Une étude datant de 2021 avait déjà démontré que les exergames, des jeux de fitness combinant activité physique et tâches intellectuelles, amélioraient les capacités cognitives et physiques de patients atteints de démence sévère. Il est désormais prouvé qu'ils fonctionnent aussi à stade précoce de la démence, indique lundi l' École polytechnique fédérale de Zurich (EPFZ) dans un communiqué.
Des chercheurs de l'EPFZ et à la haute école spécialisée de Suisse orientale ont examiné 40 personnes souffrant de troubles cognitifs légers et âgées en moyenne de 73 ans. Celles-ci se sont entraînées à domicile pendant environ 25 minutes, cinq fois par semaine, pendant douze semaines, assistées d'un écran avec un logiciel de jeu et une plaque de sol avec quatre cases mesurant les pas.
Les participants à l'étude devaient résoudre des tâches prédéfinies à l'écran en effectuant une série de mouvements avec leurs pieds. Ils devaient par exemple mémoriser une liste de courses et décider ensuite, en faisant un pas vers la droite ou vers la gauche, si un produit affiché en faisait partie ou non.
Dans leur première étude, les chercheurs ont montré que les performances cognitives et la capacité de mémorisation des personnes ainsi entraînées s'étaient nettement améliorées. En revanche, l'état des participants du groupe de contrôle qui ont poursuivi leur traitement habituel s'est détérioré, ce qui correspond à l'évolution typique de la maladie.
Dans une deuxième étude, les chercheurs ont voulu savoir si les améliorations cognitives se reflétaient dans le cerveau. À leur grande surprise, certaines structures avaient changé: l'imagerie par résonance magnétique a montré que le volume de l'hippocampe, une région centrale de la mémoire, et du thalamus avait augmenté chez les personnes entraînées. Des effets dans le cortex ont aussi été observés.

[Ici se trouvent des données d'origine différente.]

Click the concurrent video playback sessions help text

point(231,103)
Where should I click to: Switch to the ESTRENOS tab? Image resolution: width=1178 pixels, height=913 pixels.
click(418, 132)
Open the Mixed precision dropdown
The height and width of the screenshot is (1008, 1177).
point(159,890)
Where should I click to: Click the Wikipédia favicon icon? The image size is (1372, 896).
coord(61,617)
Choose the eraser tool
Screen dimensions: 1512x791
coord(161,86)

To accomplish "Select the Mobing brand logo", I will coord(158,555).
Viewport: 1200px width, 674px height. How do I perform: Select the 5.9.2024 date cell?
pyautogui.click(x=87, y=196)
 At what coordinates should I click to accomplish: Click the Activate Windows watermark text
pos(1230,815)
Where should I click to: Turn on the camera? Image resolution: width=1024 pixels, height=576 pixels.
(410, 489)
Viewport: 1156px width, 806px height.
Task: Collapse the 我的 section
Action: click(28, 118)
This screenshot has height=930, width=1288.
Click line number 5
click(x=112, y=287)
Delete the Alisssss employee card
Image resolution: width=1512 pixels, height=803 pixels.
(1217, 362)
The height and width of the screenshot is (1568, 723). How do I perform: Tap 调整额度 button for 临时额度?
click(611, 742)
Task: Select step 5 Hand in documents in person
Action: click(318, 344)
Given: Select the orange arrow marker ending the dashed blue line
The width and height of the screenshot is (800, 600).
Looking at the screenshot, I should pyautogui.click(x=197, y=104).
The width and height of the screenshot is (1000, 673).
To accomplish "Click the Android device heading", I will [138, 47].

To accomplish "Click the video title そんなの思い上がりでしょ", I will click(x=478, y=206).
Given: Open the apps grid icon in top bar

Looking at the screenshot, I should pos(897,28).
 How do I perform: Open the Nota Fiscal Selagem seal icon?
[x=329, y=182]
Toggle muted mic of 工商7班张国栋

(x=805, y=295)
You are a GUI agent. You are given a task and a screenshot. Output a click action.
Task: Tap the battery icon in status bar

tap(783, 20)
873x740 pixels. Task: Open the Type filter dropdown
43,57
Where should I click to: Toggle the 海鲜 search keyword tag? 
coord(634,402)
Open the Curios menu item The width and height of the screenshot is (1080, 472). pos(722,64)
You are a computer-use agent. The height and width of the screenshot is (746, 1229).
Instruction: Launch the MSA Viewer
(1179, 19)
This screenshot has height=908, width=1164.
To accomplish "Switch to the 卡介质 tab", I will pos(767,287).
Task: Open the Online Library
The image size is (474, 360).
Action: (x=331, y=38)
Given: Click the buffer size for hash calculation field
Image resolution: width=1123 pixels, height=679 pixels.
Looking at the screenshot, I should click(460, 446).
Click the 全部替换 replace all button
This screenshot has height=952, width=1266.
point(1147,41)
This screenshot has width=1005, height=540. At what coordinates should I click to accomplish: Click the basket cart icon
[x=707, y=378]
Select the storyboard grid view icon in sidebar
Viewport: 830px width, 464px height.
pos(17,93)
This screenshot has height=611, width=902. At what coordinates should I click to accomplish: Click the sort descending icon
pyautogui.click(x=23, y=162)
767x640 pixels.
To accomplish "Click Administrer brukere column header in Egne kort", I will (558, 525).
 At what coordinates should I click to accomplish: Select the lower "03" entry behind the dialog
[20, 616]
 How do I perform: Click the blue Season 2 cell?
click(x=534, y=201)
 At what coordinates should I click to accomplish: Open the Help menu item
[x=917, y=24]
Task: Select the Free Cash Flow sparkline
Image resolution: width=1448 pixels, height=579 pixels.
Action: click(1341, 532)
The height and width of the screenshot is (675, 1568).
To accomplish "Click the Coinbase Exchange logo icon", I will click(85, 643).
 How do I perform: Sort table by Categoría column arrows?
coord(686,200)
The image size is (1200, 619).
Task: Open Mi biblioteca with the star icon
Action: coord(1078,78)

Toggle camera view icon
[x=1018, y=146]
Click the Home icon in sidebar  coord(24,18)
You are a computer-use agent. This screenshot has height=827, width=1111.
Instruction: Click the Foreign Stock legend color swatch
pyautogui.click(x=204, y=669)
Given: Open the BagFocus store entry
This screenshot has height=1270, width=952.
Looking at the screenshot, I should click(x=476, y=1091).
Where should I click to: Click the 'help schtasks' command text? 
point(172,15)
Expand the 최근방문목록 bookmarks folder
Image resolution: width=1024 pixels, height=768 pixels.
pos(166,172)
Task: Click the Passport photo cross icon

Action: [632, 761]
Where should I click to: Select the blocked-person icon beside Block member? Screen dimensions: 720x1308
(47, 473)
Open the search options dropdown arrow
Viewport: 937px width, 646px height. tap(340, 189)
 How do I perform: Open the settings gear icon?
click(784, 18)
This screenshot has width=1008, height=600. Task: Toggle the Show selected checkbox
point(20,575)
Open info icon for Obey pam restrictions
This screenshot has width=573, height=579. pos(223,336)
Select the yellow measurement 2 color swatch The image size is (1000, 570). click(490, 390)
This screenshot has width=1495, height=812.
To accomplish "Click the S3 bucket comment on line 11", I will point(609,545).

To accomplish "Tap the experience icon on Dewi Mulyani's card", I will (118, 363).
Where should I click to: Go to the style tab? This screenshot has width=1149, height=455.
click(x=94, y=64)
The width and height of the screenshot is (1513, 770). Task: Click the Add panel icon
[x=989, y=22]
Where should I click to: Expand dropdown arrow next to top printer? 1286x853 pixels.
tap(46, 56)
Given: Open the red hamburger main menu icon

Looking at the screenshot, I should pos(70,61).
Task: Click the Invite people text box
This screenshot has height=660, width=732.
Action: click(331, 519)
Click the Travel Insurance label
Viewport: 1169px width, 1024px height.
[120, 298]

Les chercheurs ont pu démontrer que ces changements structurels dans le cerveau étaient en corrélation avec l'amélioration de la mémoire, et des performances cognitives générales. Reste à analyser, selon eux, si un entraînement ludique personnalisé au-delà de trois mois peut effectivement retarder voire empêcher l'apparition d'une démence. Des projets dans ce sens sont déjà prévus.